6. *****************************
** generating WORMHOLE.HST **
*****************************
The WORMHOLE.TXT file is a textfile. You can create it with any editor
you like. The format is simple: six numbers seperated by spaces
x1 y1 x2 y2 size stability
You can add comments to the file. All lines up to the first number
beginning with ';' are treated as comments. Only the lines up to the
first number are saved back to the file, when WORM.EXE changes it.
The X/Y coordinates are given in the usual starchart coordinates. The
size is given in KT (see above). The stability is the base-chance of
failure.
If you specify a negative Size, the wormhole becomes one way only,
going from x1/y1 to x2/y2
Examples:
2477 1200 1834 1338 400 10 a stable, medium size wormhole
1445 1923 2988 3067 -800 15 a mostly stable, large size wormhole
(leading to the outside of the galaxy)
1288 1399 1556 1717 10000 100 a very large black hole
(gravity pull is not _yet_ implemented,
but I am working on it)
*** moving wormholes **
Wormholes are not static phenomena. Their ends can "travel" through
the universe.
WORM.EXE will change your TXT file to allow moving wormholes. When the
data is written back, 4 more numbers appear in every line. These numbers
are the destination (waypoint) of the front and backend of that wormhole.
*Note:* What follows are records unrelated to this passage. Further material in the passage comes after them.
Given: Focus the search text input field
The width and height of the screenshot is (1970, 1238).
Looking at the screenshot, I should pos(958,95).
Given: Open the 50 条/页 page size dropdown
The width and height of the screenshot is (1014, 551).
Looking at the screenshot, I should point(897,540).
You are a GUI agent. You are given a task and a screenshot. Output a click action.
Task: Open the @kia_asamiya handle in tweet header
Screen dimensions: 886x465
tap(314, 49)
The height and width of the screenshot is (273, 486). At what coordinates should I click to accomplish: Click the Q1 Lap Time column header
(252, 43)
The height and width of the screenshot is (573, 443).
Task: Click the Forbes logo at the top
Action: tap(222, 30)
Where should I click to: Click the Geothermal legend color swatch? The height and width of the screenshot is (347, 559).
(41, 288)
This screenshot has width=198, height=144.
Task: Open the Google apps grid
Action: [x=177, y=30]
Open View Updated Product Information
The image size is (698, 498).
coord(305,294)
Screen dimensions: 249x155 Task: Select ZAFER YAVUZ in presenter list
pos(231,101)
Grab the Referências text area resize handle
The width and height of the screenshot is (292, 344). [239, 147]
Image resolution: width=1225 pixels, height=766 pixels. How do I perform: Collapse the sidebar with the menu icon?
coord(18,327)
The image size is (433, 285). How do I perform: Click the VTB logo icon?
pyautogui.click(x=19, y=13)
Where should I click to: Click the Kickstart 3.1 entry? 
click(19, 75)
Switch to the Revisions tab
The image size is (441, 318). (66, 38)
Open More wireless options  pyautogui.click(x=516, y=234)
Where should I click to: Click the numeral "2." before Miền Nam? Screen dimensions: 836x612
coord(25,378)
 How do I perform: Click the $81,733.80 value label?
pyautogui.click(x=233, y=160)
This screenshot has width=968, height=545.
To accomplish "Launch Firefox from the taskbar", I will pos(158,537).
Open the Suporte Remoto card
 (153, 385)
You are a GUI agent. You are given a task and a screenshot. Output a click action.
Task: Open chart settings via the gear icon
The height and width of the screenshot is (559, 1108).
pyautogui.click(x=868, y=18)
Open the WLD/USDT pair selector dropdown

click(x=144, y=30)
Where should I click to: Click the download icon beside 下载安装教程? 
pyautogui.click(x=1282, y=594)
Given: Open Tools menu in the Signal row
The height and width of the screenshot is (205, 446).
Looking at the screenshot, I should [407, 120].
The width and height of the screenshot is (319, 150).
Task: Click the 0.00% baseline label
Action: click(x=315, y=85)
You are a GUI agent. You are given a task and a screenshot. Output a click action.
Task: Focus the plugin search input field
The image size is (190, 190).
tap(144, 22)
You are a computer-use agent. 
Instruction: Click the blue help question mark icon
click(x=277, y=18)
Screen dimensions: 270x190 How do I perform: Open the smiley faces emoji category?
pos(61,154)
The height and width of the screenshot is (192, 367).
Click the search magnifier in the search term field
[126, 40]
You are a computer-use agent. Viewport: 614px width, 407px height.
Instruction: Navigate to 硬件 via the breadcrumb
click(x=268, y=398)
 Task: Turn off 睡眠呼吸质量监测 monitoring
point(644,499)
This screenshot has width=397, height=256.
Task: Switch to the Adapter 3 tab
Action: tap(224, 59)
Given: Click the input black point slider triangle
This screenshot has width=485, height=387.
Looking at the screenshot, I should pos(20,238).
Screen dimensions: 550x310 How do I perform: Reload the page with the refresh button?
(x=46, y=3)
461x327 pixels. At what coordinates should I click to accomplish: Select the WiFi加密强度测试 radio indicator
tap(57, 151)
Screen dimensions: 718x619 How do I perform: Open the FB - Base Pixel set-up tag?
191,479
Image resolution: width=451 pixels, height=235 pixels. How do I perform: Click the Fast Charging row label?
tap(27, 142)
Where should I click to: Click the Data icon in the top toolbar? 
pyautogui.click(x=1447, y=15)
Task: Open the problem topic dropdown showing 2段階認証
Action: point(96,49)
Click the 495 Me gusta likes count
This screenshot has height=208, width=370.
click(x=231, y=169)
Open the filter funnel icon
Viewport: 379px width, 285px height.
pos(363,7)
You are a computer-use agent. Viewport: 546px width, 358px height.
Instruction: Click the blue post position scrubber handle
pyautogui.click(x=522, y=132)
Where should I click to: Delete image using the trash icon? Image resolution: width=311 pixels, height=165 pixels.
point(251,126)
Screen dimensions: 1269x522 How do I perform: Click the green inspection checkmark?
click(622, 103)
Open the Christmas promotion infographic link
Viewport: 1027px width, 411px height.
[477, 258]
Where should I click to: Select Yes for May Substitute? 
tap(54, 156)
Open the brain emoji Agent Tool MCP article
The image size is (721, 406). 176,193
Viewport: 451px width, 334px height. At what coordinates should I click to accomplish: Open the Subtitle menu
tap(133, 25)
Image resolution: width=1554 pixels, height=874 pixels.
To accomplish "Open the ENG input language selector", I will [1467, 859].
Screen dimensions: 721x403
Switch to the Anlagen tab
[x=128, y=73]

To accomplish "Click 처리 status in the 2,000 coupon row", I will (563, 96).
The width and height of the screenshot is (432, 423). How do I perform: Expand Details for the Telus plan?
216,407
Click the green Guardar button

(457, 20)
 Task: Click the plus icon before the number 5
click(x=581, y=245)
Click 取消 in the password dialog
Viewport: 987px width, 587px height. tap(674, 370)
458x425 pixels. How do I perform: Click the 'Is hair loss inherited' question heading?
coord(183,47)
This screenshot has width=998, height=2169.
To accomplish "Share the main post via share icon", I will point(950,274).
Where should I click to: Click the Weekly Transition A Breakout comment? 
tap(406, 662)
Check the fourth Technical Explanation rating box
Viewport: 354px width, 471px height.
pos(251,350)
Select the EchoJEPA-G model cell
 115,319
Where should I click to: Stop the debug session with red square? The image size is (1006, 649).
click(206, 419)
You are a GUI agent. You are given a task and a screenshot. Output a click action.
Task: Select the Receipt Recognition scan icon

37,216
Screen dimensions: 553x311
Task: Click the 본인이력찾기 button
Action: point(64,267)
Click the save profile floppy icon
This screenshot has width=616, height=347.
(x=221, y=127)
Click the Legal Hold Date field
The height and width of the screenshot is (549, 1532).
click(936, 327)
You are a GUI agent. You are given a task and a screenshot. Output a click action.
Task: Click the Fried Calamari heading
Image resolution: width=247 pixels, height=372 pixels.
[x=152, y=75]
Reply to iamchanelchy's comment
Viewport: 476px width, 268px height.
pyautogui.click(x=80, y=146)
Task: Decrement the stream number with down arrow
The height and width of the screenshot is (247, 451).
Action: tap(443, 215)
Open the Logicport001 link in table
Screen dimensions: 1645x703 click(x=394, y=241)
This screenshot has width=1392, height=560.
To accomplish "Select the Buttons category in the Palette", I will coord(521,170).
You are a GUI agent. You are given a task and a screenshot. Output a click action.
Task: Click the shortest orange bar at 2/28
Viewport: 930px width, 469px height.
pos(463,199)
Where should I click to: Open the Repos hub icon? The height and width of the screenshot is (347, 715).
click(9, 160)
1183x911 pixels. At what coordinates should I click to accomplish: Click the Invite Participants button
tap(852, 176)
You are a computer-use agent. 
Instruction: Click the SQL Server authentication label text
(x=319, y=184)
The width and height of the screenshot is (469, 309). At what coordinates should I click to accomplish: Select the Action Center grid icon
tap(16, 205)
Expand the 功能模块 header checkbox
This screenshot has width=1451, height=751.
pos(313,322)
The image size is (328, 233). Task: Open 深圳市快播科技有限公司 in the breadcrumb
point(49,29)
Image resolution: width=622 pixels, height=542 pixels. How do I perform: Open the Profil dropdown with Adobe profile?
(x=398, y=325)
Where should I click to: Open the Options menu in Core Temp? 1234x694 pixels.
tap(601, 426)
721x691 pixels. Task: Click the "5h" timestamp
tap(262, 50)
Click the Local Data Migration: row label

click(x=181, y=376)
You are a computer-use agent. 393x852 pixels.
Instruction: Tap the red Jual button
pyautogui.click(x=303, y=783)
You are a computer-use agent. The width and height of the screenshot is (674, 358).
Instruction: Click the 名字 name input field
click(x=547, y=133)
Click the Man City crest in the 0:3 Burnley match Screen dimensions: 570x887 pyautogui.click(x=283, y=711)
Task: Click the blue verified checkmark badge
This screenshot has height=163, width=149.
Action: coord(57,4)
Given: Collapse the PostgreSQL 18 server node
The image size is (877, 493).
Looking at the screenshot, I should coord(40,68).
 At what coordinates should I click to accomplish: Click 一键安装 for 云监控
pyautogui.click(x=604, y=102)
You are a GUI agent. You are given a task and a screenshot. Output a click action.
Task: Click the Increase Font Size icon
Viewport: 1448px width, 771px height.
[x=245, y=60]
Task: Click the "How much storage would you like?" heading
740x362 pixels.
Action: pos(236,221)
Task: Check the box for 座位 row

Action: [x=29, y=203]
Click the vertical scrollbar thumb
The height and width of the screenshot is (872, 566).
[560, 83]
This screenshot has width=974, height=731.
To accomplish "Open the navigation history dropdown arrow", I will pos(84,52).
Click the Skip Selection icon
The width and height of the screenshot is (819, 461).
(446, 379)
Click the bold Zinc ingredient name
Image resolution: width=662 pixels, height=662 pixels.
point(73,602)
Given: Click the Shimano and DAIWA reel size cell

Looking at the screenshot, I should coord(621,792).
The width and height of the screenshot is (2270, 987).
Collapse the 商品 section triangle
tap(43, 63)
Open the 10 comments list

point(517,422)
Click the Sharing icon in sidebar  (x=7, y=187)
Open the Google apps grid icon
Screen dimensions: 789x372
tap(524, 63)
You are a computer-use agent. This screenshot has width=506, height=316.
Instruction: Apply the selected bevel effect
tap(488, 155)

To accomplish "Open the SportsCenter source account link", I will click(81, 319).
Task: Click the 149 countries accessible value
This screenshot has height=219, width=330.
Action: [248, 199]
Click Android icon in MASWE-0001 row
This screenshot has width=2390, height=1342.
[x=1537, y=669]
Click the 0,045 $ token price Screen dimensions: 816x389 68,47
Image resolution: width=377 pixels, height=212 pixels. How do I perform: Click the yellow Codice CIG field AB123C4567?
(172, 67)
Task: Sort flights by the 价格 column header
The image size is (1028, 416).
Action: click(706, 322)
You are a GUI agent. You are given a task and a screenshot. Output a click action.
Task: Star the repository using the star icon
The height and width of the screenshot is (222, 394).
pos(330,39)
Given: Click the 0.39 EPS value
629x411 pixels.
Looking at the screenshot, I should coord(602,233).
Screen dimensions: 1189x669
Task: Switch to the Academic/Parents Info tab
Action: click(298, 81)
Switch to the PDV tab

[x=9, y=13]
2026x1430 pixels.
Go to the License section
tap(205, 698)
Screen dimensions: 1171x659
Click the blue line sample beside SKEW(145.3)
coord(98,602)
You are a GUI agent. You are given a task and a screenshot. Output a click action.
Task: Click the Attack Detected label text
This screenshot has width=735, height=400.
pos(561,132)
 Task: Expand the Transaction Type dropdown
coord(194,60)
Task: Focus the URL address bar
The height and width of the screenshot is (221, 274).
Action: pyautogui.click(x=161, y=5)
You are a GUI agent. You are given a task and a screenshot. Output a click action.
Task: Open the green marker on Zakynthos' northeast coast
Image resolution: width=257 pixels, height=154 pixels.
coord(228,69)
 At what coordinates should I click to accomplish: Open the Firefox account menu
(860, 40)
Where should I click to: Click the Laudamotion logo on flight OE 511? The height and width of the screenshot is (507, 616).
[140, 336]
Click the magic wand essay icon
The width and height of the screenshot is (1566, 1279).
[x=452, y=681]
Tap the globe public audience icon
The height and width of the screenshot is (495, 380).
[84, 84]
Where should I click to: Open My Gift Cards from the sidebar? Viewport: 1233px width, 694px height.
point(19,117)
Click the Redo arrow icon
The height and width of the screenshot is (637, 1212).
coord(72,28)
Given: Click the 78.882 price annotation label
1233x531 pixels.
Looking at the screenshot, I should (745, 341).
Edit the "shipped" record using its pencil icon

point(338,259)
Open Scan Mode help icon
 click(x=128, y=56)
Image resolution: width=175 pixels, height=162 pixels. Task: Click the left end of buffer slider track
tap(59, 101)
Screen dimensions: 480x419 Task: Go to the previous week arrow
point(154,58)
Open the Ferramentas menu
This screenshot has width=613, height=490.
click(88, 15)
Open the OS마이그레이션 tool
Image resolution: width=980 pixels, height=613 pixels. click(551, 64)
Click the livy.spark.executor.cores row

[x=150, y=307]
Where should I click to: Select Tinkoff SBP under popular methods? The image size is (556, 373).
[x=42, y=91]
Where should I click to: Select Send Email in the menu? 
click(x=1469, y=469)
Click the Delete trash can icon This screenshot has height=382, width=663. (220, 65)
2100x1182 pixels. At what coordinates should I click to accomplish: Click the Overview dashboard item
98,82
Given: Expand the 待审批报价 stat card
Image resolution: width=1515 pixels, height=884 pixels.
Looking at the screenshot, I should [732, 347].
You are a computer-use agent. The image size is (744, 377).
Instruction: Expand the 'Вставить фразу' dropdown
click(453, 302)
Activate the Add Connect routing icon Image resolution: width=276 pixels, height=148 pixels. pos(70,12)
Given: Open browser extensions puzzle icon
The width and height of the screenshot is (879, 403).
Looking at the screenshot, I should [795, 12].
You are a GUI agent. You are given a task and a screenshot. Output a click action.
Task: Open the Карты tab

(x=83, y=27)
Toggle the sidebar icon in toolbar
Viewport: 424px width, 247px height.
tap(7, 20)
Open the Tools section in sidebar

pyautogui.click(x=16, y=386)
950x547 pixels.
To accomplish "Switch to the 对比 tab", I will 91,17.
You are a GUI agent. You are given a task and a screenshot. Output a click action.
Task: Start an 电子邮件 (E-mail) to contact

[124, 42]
You can "reset" the destination by simply deleting the last 4 numbers
in a line.
If you don't want WORM.EXE to change the wormholes, simply set the
read only attribute for WORMHOLE.TXT or start WORM.EXE with the
"-s" static wormholes parameter.
7. **********************
** some mathematics **
**********************
************** Wormhole detection: ***********
is based on the size of the wormhole.
The maximum 100% detection distance is
maxDetect = 10 * pow (size, 1/3)
ten times the cube root of the size of the hole
up to this distance the wormhole will always be detected
beyond this distance the chance of detecting a wormhole is
chance = (100*maxDetect)/pow (size, 1/3) - 100
thus the maximum distance a wormhole has a chance of being detected
is 2 * maxDetect. Wormholes being further away will not be detected.
Examples: wormhole size | maxDetect | maxDistance
100KT 45LY | 90LY
900KT 98LY | 192LY
a 100KT size wormhole will always be detected if within 45LY distance.
A detection check is made for every wormhole in the universe. The ship
will report the nearest wormhole, for which the check is positive. That
way it may be possible that a wormhole of 500KT size will be reported
although a 80KT size wormhole is nearer to the ship.
************** Wormhole travel: ***********
Wormhole fall into six categories.
wormhole max base-chance
---------------------------------------
very stable 5%
stable 15%
mostly stable 30%
unstable 50%
very unstable 80%
completely unstable >80%
The base-chance gives the percentage of failure for a ship with the same
mass as the size of the wormhole.
A 250KT ship has a chance of up to 5% for failure when travelling through
a 250KT size "very stable" wormhole. The chance for failure for a 100KT
ship going through a 100KT "unstable" wormhole is up to 50%.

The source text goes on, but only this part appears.